I need a good laugh about once every twenty minutes, especially these days. So I listen to Onion Radio News.
“A giant 6-year old devastates a local ant community!” announces ORN’s hard nosed reporter, Doyle Redland. “Ant-hill scouts reported today that a mammalian destructo-beast some ten thousand ant-links in height smashed a nearby ant-hill and left thousands scurrying to rebuild.”
The kid was caught on tape, Redland continues, “using a Stone Cold Steve Austin action figure to pummel the colony flat.” Though reports from the scene are sketchy, “all stress that The Queen is unharmed,” Redland emphasizes. “Repeat. THE QUEEN IS UNHARMED.”
At a time when so much on line humor is about being snarky or trashing people, ORN somehow finds a way to be laughing-out-loud funny without being mean. The service succeeds in this by making whimsical fun of nobody in particular, just mythological figures , crash test dummies , “area” women and men, and recently deceased animals, often with salutation names. Redland’s but-seriously-folks voice is provided by the actor and cartoonist Pete S. Mueller.

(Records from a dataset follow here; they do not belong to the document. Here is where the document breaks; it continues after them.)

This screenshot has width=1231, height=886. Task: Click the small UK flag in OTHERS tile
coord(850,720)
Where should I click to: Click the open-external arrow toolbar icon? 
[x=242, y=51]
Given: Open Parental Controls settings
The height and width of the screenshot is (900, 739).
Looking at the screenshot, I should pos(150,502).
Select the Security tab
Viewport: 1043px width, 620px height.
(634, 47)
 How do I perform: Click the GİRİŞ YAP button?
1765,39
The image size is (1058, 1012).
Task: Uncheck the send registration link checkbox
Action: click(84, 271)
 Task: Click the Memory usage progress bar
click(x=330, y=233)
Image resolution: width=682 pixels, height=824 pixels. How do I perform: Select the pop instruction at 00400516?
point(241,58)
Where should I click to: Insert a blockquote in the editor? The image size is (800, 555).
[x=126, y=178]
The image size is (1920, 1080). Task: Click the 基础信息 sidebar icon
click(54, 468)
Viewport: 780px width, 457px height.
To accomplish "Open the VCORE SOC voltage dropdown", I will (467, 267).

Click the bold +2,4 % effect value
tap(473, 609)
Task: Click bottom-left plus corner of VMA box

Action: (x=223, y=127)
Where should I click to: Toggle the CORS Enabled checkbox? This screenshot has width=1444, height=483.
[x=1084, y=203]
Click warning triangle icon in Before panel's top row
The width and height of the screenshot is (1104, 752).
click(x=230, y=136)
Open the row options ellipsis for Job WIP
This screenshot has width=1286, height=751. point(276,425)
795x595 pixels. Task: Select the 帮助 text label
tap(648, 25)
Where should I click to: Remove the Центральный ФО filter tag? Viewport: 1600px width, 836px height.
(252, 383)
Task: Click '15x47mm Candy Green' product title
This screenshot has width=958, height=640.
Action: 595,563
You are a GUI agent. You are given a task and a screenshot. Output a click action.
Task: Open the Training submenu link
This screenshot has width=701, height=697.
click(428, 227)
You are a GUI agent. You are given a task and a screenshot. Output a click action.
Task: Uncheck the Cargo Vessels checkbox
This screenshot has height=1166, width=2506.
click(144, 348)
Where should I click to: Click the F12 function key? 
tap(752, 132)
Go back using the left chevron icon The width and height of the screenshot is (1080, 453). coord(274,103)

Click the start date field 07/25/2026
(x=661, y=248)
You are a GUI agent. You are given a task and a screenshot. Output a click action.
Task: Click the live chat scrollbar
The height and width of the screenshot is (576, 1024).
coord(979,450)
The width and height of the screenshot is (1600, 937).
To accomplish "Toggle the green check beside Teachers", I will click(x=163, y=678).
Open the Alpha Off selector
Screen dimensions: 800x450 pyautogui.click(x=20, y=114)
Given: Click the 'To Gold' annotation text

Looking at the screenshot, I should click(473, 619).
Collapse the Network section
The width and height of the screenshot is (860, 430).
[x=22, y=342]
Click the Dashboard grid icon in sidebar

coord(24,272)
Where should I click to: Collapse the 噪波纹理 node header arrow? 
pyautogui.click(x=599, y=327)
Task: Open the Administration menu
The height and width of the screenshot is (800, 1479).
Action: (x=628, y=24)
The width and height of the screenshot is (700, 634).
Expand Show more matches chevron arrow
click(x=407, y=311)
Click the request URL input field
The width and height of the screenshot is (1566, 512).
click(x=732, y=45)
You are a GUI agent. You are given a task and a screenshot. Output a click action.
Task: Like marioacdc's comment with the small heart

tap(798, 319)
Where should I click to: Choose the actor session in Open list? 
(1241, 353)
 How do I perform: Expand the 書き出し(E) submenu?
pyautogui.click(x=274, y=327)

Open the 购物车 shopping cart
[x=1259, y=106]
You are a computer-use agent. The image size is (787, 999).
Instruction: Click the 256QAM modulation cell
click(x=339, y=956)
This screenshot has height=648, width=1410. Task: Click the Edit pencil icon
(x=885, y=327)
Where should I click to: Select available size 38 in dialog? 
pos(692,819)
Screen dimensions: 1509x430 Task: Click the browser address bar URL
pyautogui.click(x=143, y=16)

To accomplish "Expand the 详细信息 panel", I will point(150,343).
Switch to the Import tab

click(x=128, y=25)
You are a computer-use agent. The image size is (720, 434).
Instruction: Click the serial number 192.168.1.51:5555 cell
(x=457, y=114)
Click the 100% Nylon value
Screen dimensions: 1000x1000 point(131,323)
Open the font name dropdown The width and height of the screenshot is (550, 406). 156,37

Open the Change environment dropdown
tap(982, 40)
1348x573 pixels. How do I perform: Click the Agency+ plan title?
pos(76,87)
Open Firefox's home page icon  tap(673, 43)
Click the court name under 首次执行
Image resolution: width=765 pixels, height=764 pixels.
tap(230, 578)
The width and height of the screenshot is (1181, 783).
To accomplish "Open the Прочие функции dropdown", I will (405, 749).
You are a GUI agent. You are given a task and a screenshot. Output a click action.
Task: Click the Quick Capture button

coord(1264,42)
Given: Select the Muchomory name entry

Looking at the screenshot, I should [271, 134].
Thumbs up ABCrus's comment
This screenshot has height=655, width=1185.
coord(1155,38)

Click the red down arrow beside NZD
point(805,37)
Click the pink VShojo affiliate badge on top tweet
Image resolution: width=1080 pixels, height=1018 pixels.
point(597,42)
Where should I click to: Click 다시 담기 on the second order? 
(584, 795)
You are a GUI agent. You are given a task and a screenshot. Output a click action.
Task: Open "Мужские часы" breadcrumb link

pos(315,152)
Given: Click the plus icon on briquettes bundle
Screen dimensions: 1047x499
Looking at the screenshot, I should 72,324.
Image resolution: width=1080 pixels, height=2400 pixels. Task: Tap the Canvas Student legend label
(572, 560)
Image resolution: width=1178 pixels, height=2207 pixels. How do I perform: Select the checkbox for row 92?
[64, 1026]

“If there’s a Ferret Heaven, an area woman’s dead Ferret is in it!” Redland disclosed in an April 15, 2008 exclusive. The breaking story (and one of my favorites) boils down to an interview with former ferret owner Kelly Isgold, who says that if a ferret heaven exists, “her recently deceased pet Mr. Slinky has been given a gold halo” and a full pass.
“I just imagine that he’s up there spraying musk on Saint Peter’s robe and getting into trouble,” Isgold says.
But no, interrupts Doyle. “This just in. Mr. Slinky’s soul has been sent to giant prairie dog heaven by mistake, where he will be tormented for all eternity!”
Pass the coleslaw
To be fair, science, the economy, and international politics all get their share of coverage on ORN. There’s a feature on the prospect that North Korea may drop a nuclear bomb on itself, and a new report released by the Department of Sides and Garnishes indicating that 85 percent of all U.S. coleslaw goes uneaten.
But I like the animal stories best.
“Wall Street analysts are giving credit to today’s surge in trading volume to an especially loud opening bell rung by an escaped chimpanzee wielding a large hammer,” begins a July news item . While brokers appreciated the stock boost, some were “privately alarmed” that an escaped zoo animal could get access to the New York Stock Exchange. “We all remember what happened when a pigeon got in here,” trader Ben Morganthal is quoted as saying. “We got lucky this time.”
We’re ruined
Every now and then, of course, the critters offer a social message, usually of the libertarian variety. “Abstinence only education ruined by trip to the zoo,” was the headline of the day for July 11. The parents of 14 year old Lily Dirksen have always dutifully kept the girl out of sex education classes, it seems. But all that virtue was undone by the sight of humping giraffes. “Though Mr. Dirksen has consulted the Bible about the problem,” Doyle concludes, “he says that there is absolutely nothing in it about accidentally letting your kids see a couple of masturbating wolverines.”
According to its About page, the Onion Radio News “has been the most highly regarded broadcast news source in the world since visionary Onion publisher T. Herman Zweibel made the bold move in 1922 to shut down the popular Onion Telegraph News and focus on the then embryonic medium of radio.” What a visionary—then, and now.